> _Work instructions_
This exercise calls for an exact copy of the listing below.

> _Provided data_
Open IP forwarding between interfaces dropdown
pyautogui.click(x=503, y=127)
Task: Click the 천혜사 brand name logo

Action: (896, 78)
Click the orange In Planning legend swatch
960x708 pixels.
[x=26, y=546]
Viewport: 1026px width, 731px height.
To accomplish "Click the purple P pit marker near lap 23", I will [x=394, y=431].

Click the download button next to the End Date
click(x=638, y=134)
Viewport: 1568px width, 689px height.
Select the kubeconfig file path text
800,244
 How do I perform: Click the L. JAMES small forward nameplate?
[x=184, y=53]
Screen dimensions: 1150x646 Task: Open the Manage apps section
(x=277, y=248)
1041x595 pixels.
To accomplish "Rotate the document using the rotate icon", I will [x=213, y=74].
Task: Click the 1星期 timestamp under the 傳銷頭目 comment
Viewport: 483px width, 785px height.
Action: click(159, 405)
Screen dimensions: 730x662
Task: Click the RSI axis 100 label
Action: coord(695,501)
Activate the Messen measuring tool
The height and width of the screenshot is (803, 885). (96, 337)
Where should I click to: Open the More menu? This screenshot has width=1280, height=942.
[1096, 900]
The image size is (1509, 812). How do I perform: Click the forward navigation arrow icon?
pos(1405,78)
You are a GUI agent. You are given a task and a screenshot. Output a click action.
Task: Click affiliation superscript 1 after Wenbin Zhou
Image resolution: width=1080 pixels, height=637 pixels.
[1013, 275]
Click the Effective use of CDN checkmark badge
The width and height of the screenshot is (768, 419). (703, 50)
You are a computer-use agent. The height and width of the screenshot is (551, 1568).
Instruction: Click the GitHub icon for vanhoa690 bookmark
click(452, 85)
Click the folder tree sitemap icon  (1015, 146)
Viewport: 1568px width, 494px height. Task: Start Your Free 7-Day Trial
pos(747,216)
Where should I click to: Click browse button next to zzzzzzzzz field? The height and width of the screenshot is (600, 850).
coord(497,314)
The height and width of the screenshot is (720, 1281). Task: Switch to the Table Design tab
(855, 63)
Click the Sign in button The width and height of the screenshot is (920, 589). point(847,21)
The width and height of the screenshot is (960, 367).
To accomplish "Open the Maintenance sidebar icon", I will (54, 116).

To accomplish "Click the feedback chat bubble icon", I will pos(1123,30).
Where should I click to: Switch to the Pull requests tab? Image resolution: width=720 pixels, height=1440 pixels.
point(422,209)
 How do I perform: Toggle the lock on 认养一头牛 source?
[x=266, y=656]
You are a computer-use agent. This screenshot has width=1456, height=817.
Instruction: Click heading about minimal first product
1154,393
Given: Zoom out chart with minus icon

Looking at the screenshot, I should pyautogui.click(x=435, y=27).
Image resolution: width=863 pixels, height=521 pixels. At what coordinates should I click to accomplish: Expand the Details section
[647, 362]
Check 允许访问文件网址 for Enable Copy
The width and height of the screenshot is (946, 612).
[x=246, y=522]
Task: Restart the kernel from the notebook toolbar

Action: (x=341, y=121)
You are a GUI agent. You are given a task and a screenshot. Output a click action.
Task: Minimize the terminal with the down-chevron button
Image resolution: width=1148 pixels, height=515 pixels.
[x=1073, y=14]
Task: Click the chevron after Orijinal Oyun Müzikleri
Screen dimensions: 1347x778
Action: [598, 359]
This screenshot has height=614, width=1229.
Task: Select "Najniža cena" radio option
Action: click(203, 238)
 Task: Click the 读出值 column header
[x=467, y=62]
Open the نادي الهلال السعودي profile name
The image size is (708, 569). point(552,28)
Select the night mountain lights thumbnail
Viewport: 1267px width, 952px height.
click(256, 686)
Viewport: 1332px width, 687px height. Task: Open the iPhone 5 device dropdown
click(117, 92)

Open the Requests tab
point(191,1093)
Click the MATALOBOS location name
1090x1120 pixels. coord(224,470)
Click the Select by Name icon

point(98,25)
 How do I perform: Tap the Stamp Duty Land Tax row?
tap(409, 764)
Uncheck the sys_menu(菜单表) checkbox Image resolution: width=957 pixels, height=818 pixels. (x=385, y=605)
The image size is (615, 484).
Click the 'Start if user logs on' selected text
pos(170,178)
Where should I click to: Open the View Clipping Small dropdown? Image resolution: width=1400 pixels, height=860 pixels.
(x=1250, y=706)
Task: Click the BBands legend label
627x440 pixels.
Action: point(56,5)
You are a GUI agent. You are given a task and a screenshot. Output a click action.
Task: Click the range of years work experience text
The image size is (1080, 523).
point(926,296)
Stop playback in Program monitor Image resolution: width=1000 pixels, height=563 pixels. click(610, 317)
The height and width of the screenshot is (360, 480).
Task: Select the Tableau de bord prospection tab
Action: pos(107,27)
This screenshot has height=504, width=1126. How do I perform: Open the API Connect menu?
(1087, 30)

> _Output of the exercise_
Open IP forwarding between interfaces dropdown
pyautogui.click(x=503, y=127)
Task: Click the 천혜사 brand name logo

Action: (896, 78)
Click the orange In Planning legend swatch
960x708 pixels.
[x=26, y=546]
Viewport: 1026px width, 731px height.
To accomplish "Click the purple P pit marker near lap 23", I will [x=394, y=431].

Click the download button next to the End Date
click(x=638, y=134)
Viewport: 1568px width, 689px height.
Select the kubeconfig file path text
800,244
 How do I perform: Click the L. JAMES small forward nameplate?
[x=184, y=53]
Screen dimensions: 1150x646 Task: Open the Manage apps section
(x=277, y=248)
1041x595 pixels.
To accomplish "Rotate the document using the rotate icon", I will [x=213, y=74].
Task: Click the 1星期 timestamp under the 傳銷頭目 comment
Viewport: 483px width, 785px height.
Action: click(159, 405)
Screen dimensions: 730x662
Task: Click the RSI axis 100 label
Action: coord(695,501)
Activate the Messen measuring tool
The height and width of the screenshot is (803, 885). (96, 337)
Where should I click to: Open the More menu? This screenshot has width=1280, height=942.
[1096, 900]
The image size is (1509, 812). How do I perform: Click the forward navigation arrow icon?
pos(1405,78)
You are a GUI agent. You are given a task and a screenshot. Output a click action.
Task: Click affiliation superscript 1 after Wenbin Zhou
Image resolution: width=1080 pixels, height=637 pixels.
[1013, 275]
Click the Effective use of CDN checkmark badge
The width and height of the screenshot is (768, 419). (703, 50)
You are a computer-use agent. The height and width of the screenshot is (551, 1568).
Instruction: Click the GitHub icon for vanhoa690 bookmark
click(452, 85)
Click the folder tree sitemap icon  (1015, 146)
Viewport: 1568px width, 494px height. Task: Start Your Free 7-Day Trial
pos(747,216)
Where should I click to: Click browse button next to zzzzzzzzz field? The height and width of the screenshot is (600, 850).
coord(497,314)
The height and width of the screenshot is (720, 1281). Task: Switch to the Table Design tab
(855, 63)
Click the Sign in button The width and height of the screenshot is (920, 589). point(847,21)
The width and height of the screenshot is (960, 367).
To accomplish "Open the Maintenance sidebar icon", I will (54, 116).

To accomplish "Click the feedback chat bubble icon", I will pos(1123,30).
Where should I click to: Switch to the Pull requests tab? Image resolution: width=720 pixels, height=1440 pixels.
point(422,209)
 How do I perform: Toggle the lock on 认养一头牛 source?
[x=266, y=656]
You are a computer-use agent. This screenshot has width=1456, height=817.
Instruction: Click heading about minimal first product
1154,393
Given: Zoom out chart with minus icon

Looking at the screenshot, I should pyautogui.click(x=435, y=27).
Image resolution: width=863 pixels, height=521 pixels. At what coordinates should I click to accomplish: Expand the Details section
[647, 362]
Check 允许访问文件网址 for Enable Copy
The width and height of the screenshot is (946, 612).
[x=246, y=522]
Task: Restart the kernel from the notebook toolbar

Action: (x=341, y=121)
You are a GUI agent. You are given a task and a screenshot. Output a click action.
Task: Minimize the terminal with the down-chevron button
Image resolution: width=1148 pixels, height=515 pixels.
[x=1073, y=14]
Task: Click the chevron after Orijinal Oyun Müzikleri
Screen dimensions: 1347x778
Action: [598, 359]
This screenshot has height=614, width=1229.
Task: Select "Najniža cena" radio option
Action: click(203, 238)
 Task: Click the 读出值 column header
[x=467, y=62]
Open the نادي الهلال السعودي profile name
The image size is (708, 569). point(552,28)
Select the night mountain lights thumbnail
Viewport: 1267px width, 952px height.
click(256, 686)
Viewport: 1332px width, 687px height. Task: Open the iPhone 5 device dropdown
click(117, 92)

Open the Requests tab
point(191,1093)
Click the MATALOBOS location name
1090x1120 pixels. coord(224,470)
Click the Select by Name icon

point(98,25)
 How do I perform: Tap the Stamp Duty Land Tax row?
tap(409, 764)
Uncheck the sys_menu(菜单表) checkbox Image resolution: width=957 pixels, height=818 pixels. (x=385, y=605)
The image size is (615, 484).
Click the 'Start if user logs on' selected text
pos(170,178)
Where should I click to: Open the View Clipping Small dropdown? Image resolution: width=1400 pixels, height=860 pixels.
(x=1250, y=706)
Task: Click the BBands legend label
627x440 pixels.
Action: point(56,5)
You are a GUI agent. You are given a task and a screenshot. Output a click action.
Task: Click the range of years work experience text
The image size is (1080, 523).
point(926,296)
Stop playback in Program monitor Image resolution: width=1000 pixels, height=563 pixels. click(610, 317)
The height and width of the screenshot is (360, 480).
Task: Select the Tableau de bord prospection tab
Action: pos(107,27)
This screenshot has height=504, width=1126. How do I perform: Open the API Connect menu?
(1087, 30)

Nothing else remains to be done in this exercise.